The global pandemic of coronavirus disease-19 (COVID-19) has resulted in more than 600 million confirmed cases and 6.6 million deaths . Since November 2021, the Omicron variant with the far surpassing ability in infection and immune escape than the Delta variant, has become the main epidemic strain in the world, which has led to a paradigm shift in the response to the pandemic [2, 3]. The large number of asymptomatic or mild patients with Omicron infection has result in serious social, economic and medical burden due to lock down, isolation, work stoppage and medical care.

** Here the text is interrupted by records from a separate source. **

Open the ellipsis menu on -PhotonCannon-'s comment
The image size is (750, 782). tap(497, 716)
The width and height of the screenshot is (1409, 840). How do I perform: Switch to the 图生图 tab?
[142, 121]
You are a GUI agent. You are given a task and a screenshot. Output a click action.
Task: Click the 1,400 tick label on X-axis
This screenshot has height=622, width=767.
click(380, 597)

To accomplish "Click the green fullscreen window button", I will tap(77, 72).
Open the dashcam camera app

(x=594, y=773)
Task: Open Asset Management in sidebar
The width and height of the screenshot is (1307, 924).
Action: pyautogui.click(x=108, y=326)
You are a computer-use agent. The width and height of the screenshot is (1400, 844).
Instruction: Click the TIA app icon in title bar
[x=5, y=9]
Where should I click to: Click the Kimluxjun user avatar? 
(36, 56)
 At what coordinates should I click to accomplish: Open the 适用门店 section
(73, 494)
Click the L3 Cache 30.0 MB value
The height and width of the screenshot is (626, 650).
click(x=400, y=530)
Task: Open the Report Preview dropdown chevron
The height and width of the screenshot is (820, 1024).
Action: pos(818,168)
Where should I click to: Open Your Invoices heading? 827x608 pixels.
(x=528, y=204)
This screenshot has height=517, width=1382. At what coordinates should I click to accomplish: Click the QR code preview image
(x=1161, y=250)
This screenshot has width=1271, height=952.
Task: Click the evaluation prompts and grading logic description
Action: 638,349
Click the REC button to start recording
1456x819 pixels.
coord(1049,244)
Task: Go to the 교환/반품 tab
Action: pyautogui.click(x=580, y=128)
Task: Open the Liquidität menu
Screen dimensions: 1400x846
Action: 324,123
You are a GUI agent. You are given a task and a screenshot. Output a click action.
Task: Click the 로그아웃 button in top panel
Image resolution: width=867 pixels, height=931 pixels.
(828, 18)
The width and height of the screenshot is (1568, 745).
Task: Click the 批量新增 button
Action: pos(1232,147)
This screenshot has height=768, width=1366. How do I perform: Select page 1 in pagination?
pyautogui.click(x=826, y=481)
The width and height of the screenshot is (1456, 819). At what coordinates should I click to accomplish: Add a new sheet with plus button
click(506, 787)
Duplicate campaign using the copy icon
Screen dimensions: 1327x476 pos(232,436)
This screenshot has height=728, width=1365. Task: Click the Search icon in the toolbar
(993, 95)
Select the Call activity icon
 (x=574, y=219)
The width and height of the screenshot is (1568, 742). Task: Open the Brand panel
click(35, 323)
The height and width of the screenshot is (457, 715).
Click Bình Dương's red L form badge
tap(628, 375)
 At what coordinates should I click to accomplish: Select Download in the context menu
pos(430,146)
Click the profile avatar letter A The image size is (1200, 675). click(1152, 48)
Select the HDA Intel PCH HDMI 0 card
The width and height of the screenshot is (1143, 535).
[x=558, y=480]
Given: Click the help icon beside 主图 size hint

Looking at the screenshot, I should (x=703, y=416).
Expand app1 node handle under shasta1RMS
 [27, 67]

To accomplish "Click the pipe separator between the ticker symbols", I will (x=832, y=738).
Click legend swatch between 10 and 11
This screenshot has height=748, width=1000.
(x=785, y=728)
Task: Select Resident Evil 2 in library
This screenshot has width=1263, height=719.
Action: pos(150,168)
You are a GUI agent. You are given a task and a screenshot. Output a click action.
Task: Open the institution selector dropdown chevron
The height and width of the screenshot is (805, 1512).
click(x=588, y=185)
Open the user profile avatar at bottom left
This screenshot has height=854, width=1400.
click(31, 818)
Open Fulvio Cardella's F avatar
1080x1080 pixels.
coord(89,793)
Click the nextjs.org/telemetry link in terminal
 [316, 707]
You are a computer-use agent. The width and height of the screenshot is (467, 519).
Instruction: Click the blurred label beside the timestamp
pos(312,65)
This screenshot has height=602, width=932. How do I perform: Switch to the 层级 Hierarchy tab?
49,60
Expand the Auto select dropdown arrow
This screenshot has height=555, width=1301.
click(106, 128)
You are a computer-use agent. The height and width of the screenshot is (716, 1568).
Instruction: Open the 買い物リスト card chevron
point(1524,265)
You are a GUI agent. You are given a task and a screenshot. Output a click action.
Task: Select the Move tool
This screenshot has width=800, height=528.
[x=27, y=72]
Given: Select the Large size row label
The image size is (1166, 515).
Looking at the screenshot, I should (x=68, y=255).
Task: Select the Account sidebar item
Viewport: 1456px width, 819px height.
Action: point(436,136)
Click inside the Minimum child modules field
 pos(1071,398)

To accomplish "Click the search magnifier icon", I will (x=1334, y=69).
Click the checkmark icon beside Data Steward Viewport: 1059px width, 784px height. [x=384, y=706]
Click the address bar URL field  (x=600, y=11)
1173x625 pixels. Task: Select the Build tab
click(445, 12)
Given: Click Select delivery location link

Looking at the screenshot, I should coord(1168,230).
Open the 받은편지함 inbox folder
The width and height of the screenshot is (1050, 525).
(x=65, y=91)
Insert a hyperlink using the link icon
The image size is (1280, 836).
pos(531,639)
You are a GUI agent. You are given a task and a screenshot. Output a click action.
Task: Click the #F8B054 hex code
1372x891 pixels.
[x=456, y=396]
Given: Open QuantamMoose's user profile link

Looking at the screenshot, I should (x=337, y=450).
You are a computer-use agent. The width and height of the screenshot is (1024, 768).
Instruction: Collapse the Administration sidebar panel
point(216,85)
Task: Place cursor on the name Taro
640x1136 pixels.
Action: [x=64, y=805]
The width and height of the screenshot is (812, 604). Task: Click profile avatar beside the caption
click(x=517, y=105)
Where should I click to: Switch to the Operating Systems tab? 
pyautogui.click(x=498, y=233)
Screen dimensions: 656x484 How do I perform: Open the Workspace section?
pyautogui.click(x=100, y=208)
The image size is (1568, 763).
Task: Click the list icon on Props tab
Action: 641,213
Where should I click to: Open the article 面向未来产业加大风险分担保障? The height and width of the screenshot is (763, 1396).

The negative conversion of nucleic acid is a key factor in determining the discharge of patients and the end of isolation , therefore how to accelerate the time to negative conversion of nucleic acid has become a focus. It has been reported that age and disease conditions, including tumor, hypertension, diabetes, may affect the negative conversion [5,6,7]. Although COVID-19 vaccination is considered to reduce the infection, severity and mortality of Omicron [8,9,10], whether it can shorten the time to negative conversion of asymptomatic or mild patients with COVID-19 has not been reported.
Since October 2022, the Omicron variant has led to an epidemic in Guangzhou, Guangdong, China. This study used a large retrospective cohort of asymptomatic or mild patients with COVID-19 in Fangcang shelter Hospital to explore the impact of vaccination on the time to negative conversion of nucleic acids.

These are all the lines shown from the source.